How the business currently works

“All stakeholders have their role in making Max Water Social Business successful. We design and build the infrastructure, supervise the projects and facilitate the payment system. Our implementing partner, a local NGO called DASCOH, is constructing the schemes in our current projects. Entrepreneurs from the area are trained to become Water Operators. They operate and maintain the schemes and collect fees from the community. ARDEA, a governmental agency, provides them with legal and technical support in this. 

For the current schemes, Max Foundation provides a majority of the budget upfront to set up the schemes. The remaining part comes from the private sector who sign an agreement that they will operate the schemes for a set amount of years. After this, the pipe-scheme entrepreneur recovers its own investment with a marginal profit and pays back the initial advance payment to Max Foundation.” 

For the future scale-up phase we are investigating alternative models where schemes are run but not owned by water operators to make it easier for small local entrepreneurs to step in and support the local community through income generating models.

Changing attitudes is key

“Obviously the communities have to be on board too. Families are asked for a one-off payment of 1,000 BDT (€10), for the connection and 150 BDT (€1,50) per month for the service. This cost is low, but understandably the hardcore poor are not easily convinced. Why would they pay for something that is ‘god gifted’ and has always been free? Through our motivational campaigns, as part of our WASH and Nutrition programmes, we explain that you are not paying for water, but for the service. And that your children’s health will improve substantially. This hits the mark for them. It’s great to see more and more households signing up." 

Riad Mahmud, founder of Max Water Social Business shares an example of a rickshaw puller living in extreme poverty. He had realised that, in some ways, he can be equal to rich people in the city. Just by investing a little in getting piped water into his home.
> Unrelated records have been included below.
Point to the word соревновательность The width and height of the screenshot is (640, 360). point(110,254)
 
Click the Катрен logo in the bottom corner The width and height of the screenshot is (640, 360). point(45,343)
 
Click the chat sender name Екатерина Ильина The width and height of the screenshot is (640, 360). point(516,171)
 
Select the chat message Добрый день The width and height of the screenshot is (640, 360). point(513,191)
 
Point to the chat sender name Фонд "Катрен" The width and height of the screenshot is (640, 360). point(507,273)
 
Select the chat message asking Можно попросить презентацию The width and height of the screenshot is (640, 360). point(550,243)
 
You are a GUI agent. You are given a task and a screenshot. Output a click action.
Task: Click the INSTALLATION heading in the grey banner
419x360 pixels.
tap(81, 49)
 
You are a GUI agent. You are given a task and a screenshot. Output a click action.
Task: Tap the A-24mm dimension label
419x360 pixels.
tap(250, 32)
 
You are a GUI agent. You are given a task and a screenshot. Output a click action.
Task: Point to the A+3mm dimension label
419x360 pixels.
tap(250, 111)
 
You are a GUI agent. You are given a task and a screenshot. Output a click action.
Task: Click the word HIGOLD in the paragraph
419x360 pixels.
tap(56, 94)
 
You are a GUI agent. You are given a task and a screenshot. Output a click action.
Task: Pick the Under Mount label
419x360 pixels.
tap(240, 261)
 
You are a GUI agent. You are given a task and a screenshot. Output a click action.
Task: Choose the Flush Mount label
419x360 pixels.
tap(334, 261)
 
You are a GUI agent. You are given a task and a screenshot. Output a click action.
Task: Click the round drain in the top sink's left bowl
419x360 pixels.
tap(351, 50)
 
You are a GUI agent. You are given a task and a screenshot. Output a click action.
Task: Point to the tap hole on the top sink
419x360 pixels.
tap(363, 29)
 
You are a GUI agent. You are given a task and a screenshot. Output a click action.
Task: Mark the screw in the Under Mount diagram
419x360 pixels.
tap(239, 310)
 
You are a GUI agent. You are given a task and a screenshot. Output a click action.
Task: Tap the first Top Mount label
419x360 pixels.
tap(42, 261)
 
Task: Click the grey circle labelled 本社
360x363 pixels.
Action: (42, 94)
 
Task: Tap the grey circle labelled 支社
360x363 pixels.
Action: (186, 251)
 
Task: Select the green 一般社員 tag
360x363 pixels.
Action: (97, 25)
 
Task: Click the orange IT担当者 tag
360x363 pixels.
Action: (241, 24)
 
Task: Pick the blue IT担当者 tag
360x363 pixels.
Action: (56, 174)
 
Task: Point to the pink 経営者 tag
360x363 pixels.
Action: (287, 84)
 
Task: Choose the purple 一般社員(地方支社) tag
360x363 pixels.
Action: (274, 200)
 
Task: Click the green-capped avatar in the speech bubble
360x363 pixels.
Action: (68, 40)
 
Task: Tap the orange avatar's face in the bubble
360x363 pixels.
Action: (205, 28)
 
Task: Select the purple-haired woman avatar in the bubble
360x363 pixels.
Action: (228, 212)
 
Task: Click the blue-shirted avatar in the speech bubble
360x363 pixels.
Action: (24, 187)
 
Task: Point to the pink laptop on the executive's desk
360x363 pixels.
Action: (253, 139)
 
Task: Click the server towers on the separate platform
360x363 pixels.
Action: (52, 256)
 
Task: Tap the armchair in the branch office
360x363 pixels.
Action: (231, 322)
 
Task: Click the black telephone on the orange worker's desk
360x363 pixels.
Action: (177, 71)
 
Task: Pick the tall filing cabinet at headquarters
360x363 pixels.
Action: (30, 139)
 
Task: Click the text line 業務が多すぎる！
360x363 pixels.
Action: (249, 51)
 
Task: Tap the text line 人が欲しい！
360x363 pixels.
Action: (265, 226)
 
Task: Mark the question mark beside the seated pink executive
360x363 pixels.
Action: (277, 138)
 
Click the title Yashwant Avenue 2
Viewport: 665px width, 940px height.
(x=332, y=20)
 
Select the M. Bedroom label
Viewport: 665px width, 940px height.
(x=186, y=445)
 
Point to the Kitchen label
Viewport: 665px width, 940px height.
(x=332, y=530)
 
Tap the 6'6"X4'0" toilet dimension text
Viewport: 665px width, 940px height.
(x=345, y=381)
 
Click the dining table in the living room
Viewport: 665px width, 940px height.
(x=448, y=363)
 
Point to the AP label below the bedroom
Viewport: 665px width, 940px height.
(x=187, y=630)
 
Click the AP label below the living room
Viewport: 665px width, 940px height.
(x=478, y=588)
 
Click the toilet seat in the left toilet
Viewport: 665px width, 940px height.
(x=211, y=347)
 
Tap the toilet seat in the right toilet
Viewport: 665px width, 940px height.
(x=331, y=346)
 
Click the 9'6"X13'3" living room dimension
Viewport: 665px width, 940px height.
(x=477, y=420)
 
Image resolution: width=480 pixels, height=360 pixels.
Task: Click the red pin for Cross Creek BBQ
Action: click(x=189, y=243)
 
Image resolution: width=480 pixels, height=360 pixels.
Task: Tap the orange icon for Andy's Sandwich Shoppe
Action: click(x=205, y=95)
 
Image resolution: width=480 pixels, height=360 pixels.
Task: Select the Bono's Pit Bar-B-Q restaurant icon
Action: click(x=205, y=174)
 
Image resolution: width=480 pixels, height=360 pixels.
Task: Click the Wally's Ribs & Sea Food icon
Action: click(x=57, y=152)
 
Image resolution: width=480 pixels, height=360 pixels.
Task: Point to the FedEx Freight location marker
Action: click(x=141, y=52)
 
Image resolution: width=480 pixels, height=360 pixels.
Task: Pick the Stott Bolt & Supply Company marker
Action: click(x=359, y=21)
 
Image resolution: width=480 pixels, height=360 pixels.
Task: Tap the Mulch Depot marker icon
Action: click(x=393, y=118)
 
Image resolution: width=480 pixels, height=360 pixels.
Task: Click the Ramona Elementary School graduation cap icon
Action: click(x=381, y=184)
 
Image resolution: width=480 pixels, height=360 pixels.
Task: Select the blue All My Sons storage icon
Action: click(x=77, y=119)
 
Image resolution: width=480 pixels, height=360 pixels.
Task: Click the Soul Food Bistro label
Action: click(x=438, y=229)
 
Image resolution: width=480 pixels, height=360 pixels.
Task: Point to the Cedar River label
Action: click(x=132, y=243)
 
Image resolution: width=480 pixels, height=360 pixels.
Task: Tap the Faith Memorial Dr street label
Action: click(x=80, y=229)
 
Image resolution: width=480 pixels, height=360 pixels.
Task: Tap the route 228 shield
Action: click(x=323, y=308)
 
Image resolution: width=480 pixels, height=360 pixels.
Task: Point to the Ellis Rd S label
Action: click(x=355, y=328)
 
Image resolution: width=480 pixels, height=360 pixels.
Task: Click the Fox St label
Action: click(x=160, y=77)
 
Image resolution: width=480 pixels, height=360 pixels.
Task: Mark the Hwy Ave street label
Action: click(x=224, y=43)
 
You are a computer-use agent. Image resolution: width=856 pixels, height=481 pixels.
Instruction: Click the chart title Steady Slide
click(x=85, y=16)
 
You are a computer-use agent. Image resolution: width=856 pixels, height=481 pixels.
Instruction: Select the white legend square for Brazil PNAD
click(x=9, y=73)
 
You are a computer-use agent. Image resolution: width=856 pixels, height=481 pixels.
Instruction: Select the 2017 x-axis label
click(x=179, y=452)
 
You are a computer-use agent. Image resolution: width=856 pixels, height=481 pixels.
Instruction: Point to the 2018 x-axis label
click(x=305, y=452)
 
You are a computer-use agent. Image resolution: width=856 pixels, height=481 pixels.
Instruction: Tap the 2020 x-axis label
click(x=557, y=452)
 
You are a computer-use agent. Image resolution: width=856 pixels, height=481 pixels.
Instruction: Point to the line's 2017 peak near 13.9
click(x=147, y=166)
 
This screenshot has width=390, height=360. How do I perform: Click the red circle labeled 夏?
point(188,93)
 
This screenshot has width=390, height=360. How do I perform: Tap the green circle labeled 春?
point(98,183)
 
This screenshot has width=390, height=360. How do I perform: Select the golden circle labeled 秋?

Ending the funding dependency

We now have 17 small-scale piped water schemes in operation specifically for domestic purposes, in the areas of Talora, Jabaripur, Enayatpur and Shadullapur in Bangladesh. Now we are looking for a €1 million investment to support scale-up. This investment will help us to build an additional 40 schemes, providing access to safe water for over 12,600 people in rural villages and urban slums. Max Foundation will offer a social return, and the investment will help move Max Water Social Business towards a financially sustainable product. After four years we plan to attract investment capital and phase out grant funding. We project a positive cash flow by year nine and a fully self-sustaining and profitable model within 15 years. This is why Max Water Social Business is a truly sustainable approach in giving children a healthy start in life.

We are striving to be pioneers in creating system-wide change to the water supply network in rural Bangladesh

Currently, only 1% of households in rural Bangladesh have a piped water connection, and the other 99% is over 100 million people. We realise that the need is great, and so is the local market opportunityWe will invest in small-scale water supply networks to clusters of households in rural areas using existing local technologies and suppliers. We will create an enabling environment for Water Operators to maintain and manage the systems. And, we will bring reliably safe drinking water to the consumer at an affordable price, while still generating sufficient revenue to sustain the operations, facilitating supply at all level, including to the hard to reach and poor.